* Your task *
Check every line below for the string "language", and copy the lines that contain it.

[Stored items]
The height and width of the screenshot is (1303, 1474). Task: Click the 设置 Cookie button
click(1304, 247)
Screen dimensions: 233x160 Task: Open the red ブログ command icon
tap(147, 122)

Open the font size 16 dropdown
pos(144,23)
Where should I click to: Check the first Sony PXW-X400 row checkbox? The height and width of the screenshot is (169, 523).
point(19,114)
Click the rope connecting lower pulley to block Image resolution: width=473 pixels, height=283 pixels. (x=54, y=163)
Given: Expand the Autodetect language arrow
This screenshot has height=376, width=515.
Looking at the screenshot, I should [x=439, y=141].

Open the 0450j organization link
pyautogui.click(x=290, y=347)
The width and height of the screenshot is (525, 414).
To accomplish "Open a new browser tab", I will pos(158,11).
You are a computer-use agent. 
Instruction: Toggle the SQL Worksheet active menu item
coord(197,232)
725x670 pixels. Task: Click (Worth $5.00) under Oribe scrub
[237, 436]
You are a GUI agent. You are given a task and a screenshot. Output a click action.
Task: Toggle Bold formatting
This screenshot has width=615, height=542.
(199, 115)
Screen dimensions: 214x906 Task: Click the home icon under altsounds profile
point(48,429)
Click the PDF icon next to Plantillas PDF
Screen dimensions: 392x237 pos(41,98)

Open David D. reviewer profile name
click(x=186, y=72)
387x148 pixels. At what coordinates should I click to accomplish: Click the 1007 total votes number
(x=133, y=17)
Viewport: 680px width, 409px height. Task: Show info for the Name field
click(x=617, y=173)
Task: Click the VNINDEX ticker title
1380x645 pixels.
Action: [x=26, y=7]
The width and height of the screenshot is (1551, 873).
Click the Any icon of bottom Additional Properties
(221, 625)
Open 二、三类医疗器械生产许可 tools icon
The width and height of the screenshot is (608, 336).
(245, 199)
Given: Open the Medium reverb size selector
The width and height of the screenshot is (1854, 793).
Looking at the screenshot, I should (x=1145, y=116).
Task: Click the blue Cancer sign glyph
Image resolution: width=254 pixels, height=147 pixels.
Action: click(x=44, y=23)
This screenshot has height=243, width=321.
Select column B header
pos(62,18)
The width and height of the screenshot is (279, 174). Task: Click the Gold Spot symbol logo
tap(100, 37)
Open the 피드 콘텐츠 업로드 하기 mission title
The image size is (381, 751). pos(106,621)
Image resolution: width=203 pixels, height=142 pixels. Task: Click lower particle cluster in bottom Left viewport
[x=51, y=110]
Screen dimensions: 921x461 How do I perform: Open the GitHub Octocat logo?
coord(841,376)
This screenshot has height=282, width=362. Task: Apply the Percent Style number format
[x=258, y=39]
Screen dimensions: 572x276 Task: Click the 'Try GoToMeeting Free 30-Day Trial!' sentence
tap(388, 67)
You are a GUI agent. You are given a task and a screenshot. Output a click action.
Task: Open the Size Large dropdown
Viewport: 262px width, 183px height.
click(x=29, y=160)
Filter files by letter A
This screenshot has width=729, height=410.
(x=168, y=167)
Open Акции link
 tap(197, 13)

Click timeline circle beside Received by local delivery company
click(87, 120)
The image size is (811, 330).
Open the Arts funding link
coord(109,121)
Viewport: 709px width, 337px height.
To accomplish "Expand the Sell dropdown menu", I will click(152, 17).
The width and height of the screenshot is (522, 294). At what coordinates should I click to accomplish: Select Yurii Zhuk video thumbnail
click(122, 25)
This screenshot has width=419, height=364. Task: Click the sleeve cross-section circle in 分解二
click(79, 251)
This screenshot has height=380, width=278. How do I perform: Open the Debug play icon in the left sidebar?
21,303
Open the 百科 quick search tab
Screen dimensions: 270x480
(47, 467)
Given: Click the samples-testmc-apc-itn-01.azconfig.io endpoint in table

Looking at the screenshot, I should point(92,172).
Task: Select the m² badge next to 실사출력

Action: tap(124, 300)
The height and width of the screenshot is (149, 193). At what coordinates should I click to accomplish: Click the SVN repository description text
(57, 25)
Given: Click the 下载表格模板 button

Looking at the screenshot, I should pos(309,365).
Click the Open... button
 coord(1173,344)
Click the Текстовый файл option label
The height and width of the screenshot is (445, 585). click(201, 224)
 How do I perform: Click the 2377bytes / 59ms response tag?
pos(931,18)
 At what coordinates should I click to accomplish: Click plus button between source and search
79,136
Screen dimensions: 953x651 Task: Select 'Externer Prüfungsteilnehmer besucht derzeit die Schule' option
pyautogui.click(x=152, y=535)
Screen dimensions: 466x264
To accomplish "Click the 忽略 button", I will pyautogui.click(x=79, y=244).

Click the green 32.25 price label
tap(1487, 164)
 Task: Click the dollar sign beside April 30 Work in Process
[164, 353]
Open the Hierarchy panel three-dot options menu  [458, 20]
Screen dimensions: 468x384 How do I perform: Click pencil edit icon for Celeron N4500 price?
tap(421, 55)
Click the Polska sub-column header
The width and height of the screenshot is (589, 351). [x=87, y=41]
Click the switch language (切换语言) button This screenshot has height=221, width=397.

* Answer *
Given: Expand the Autodetect language arrow
Click the switch language (切换语言) button This screenshot has height=221, width=397.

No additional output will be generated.